-- start --

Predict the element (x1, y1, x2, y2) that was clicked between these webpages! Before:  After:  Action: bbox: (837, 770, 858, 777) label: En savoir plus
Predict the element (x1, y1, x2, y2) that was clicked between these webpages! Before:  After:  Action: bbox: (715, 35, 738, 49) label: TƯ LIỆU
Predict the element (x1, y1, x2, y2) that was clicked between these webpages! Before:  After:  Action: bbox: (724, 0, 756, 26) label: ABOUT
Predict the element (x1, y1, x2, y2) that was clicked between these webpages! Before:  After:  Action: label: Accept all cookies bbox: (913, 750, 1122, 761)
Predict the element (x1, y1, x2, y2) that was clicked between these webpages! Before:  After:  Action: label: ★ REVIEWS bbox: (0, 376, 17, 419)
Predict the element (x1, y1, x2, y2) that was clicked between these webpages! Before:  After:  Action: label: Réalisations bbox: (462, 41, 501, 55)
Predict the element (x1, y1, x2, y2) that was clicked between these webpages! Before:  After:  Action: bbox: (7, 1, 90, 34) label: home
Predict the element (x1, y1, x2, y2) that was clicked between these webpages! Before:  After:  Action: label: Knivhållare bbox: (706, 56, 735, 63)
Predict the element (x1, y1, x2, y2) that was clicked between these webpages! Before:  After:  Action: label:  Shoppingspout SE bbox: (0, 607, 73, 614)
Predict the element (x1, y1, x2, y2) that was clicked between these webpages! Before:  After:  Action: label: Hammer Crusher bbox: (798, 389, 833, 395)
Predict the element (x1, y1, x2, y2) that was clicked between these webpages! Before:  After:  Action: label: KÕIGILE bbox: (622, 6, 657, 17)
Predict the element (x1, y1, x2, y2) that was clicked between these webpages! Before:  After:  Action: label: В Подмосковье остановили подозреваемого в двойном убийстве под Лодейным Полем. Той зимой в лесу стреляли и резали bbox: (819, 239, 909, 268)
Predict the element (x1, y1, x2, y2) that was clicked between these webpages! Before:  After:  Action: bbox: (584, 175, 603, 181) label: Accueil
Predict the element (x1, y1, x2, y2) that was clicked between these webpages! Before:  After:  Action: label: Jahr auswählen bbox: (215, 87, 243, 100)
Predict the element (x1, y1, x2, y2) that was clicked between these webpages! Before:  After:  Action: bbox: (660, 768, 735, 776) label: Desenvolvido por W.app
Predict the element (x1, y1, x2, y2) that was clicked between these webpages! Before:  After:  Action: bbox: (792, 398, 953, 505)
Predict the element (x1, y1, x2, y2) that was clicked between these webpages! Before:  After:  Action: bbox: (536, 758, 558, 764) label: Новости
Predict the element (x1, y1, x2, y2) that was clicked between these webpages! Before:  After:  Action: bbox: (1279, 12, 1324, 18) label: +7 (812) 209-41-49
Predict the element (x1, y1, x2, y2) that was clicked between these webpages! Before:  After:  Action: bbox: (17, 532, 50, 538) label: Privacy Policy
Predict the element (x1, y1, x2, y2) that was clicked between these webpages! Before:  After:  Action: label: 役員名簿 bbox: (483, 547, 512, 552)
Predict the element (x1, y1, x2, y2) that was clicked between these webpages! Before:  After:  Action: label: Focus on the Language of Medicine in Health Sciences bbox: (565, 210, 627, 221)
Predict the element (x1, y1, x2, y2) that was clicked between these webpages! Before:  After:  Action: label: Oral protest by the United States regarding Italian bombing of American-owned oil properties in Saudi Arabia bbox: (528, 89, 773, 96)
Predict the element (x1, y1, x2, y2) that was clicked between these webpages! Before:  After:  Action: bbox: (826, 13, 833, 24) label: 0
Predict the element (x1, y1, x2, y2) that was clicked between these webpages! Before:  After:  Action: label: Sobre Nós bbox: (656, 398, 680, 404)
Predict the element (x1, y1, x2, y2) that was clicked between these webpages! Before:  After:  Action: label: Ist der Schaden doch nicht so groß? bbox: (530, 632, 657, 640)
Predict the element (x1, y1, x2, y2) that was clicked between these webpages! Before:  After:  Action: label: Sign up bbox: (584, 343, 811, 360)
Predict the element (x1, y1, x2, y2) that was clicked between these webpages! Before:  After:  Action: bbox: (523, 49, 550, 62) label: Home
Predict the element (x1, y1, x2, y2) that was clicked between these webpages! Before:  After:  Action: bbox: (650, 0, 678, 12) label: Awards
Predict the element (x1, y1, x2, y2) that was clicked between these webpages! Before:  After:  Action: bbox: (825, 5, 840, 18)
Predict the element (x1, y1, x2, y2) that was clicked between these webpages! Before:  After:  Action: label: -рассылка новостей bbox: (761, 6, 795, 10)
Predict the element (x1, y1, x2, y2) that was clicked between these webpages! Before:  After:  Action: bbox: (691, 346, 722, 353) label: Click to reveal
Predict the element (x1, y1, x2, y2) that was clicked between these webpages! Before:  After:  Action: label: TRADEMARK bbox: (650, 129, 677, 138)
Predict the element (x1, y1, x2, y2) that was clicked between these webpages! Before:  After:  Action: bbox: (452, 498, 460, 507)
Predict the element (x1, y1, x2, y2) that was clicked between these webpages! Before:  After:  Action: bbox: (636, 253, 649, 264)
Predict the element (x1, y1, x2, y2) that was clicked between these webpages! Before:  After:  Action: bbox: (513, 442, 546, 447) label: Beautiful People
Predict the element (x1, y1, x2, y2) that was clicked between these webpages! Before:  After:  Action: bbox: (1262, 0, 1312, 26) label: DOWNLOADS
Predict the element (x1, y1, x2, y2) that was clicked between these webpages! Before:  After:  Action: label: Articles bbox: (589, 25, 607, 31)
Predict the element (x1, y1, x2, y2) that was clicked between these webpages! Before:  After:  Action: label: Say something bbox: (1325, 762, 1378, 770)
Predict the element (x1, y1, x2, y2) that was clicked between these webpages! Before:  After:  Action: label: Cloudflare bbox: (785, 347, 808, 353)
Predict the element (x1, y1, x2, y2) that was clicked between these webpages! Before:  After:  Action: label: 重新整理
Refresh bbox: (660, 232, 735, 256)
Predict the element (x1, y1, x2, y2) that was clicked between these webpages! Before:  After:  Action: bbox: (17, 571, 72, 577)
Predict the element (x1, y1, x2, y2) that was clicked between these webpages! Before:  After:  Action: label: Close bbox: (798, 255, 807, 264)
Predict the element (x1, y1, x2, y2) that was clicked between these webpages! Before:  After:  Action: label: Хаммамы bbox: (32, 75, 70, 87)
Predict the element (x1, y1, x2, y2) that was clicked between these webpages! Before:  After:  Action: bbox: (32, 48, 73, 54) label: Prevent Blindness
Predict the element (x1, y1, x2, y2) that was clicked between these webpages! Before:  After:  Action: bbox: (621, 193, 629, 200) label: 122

-- end --

● **WHAT YOU NEED TO DO**:
Copy the listing above verbatim, keeping every line intact and in its original order.

● **FINISHED ANSWER**:
Predict the element (x1, y1, x2, y2) that was clicked between these webpages! Before:  After:  Action: bbox: (837, 770, 858, 777) label: En savoir plus
Predict the element (x1, y1, x2, y2) that was clicked between these webpages! Before:  After:  Action: bbox: (715, 35, 738, 49) label: TƯ LIỆU
Predict the element (x1, y1, x2, y2) that was clicked between these webpages! Before:  After:  Action: bbox: (724, 0, 756, 26) label: ABOUT
Predict the element (x1, y1, x2, y2) that was clicked between these webpages! Before:  After:  Action: label: Accept all cookies bbox: (913, 750, 1122, 761)
Predict the element (x1, y1, x2, y2) that was clicked between these webpages! Before:  After:  Action: label: ★ REVIEWS bbox: (0, 376, 17, 419)
Predict the element (x1, y1, x2, y2) that was clicked between these webpages! Before:  After:  Action: label: Réalisations bbox: (462, 41, 501, 55)
Predict the element (x1, y1, x2, y2) that was clicked between these webpages! Before:  After:  Action: bbox: (7, 1, 90, 34) label: home
Predict the element (x1, y1, x2, y2) that was clicked between these webpages! Before:  After:  Action: label: Knivhållare bbox: (706, 56, 735, 63)
Predict the element (x1, y1, x2, y2) that was clicked between these webpages! Before:  After:  Action: label:  Shoppingspout SE bbox: (0, 607, 73, 614)
Predict the element (x1, y1, x2, y2) that was clicked between these webpages! Before:  After:  Action: label: Hammer Crusher bbox: (798, 389, 833, 395)
Predict the element (x1, y1, x2, y2) that was clicked between these webpages! Before:  After:  Action: label: KÕIGILE bbox: (622, 6, 657, 17)
Predict the element (x1, y1, x2, y2) that was clicked between these webpages! Before:  After:  Action: label: В Подмосковье остановили подозреваемого в двойном убийстве под Лодейным Полем. Той зимой в лесу стреляли и резали bbox: (819, 239, 909, 268)
Predict the element (x1, y1, x2, y2) that was clicked between these webpages! Before:  After:  Action: bbox: (584, 175, 603, 181) label: Accueil
Predict the element (x1, y1, x2, y2) that was clicked between these webpages! Before:  After:  Action: label: Jahr auswählen bbox: (215, 87, 243, 100)
Predict the element (x1, y1, x2, y2) that was clicked between these webpages! Before:  After:  Action: bbox: (660, 768, 735, 776) label: Desenvolvido por W.app
Predict the element (x1, y1, x2, y2) that was clicked between these webpages! Before:  After:  Action: bbox: (792, 398, 953, 505)
Predict the element (x1, y1, x2, y2) that was clicked between these webpages! Before:  After:  Action: bbox: (536, 758, 558, 764) label: Новости
Predict the element (x1, y1, x2, y2) that was clicked between these webpages! Before:  After:  Action: bbox: (1279, 12, 1324, 18) label: +7 (812) 209-41-49
Predict the element (x1, y1, x2, y2) that was clicked between these webpages! Before:  After:  Action: bbox: (17, 532, 50, 538) label: Privacy Policy
Predict the element (x1, y1, x2, y2) that was clicked between these webpages! Before:  After:  Action: label: 役員名簿 bbox: (483, 547, 512, 552)
Predict the element (x1, y1, x2, y2) that was clicked between these webpages! Before:  After:  Action: label: Focus on the Language of Medicine in Health Sciences bbox: (565, 210, 627, 221)
Predict the element (x1, y1, x2, y2) that was clicked between these webpages! Before:  After:  Action: label: Oral protest by the United States regarding Italian bombing of American-owned oil properties in Saudi Arabia bbox: (528, 89, 773, 96)
Predict the element (x1, y1, x2, y2) that was clicked between these webpages! Before:  After:  Action: bbox: (826, 13, 833, 24) label: 0
Predict the element (x1, y1, x2, y2) that was clicked between these webpages! Before:  After:  Action: label: Sobre Nós bbox: (656, 398, 680, 404)
Predict the element (x1, y1, x2, y2) that was clicked between these webpages! Before:  After:  Action: label: Ist der Schaden doch nicht so groß? bbox: (530, 632, 657, 640)
Predict the element (x1, y1, x2, y2) that was clicked between these webpages! Before:  After:  Action: label: Sign up bbox: (584, 343, 811, 360)
Predict the element (x1, y1, x2, y2) that was clicked between these webpages! Before:  After:  Action: bbox: (523, 49, 550, 62) label: Home
Predict the element (x1, y1, x2, y2) that was clicked between these webpages! Before:  After:  Action: bbox: (650, 0, 678, 12) label: Awards
Predict the element (x1, y1, x2, y2) that was clicked between these webpages! Before:  After:  Action: bbox: (825, 5, 840, 18)
Predict the element (x1, y1, x2, y2) that was clicked between these webpages! Before:  After:  Action: label: -рассылка новостей bbox: (761, 6, 795, 10)
Predict the element (x1, y1, x2, y2) that was clicked between these webpages! Before:  After:  Action: bbox: (691, 346, 722, 353) label: Click to reveal
Predict the element (x1, y1, x2, y2) that was clicked between these webpages! Before:  After:  Action: label: TRADEMARK bbox: (650, 129, 677, 138)
Predict the element (x1, y1, x2, y2) that was clicked between these webpages! Before:  After:  Action: bbox: (452, 498, 460, 507)
Predict the element (x1, y1, x2, y2) that was clicked between these webpages! Before:  After:  Action: bbox: (636, 253, 649, 264)
Predict the element (x1, y1, x2, y2) that was clicked between these webpages! Before:  After:  Action: bbox: (513, 442, 546, 447) label: Beautiful People
Predict the element (x1, y1, x2, y2) that was clicked between these webpages! Before:  After:  Action: bbox: (1262, 0, 1312, 26) label: DOWNLOADS
Predict the element (x1, y1, x2, y2) that was clicked between these webpages! Before:  After:  Action: label: Articles bbox: (589, 25, 607, 31)
Predict the element (x1, y1, x2, y2) that was clicked between these webpages! Before:  After:  Action: label: Say something bbox: (1325, 762, 1378, 770)
Predict the element (x1, y1, x2, y2) that was clicked between these webpages! Before:  After:  Action: label: Cloudflare bbox: (785, 347, 808, 353)
Predict the element (x1, y1, x2, y2) that was clicked between these webpages! Before:  After:  Action: label: 重新整理
Refresh bbox: (660, 232, 735, 256)
Predict the element (x1, y1, x2, y2) that was clicked between these webpages! Before:  After:  Action: bbox: (17, 571, 72, 577)
Predict the element (x1, y1, x2, y2) that was clicked between these webpages! Before:  After:  Action: label: Close bbox: (798, 255, 807, 264)
Predict the element (x1, y1, x2, y2) that was clicked between these webpages! Before:  After:  Action: label: Хаммамы bbox: (32, 75, 70, 87)
Predict the element (x1, y1, x2, y2) that was clicked between these webpages! Before:  After:  Action: bbox: (32, 48, 73, 54) label: Prevent Blindness
Predict the element (x1, y1, x2, y2) that was clicked between these webpages! Before:  After:  Action: bbox: (621, 193, 629, 200) label: 122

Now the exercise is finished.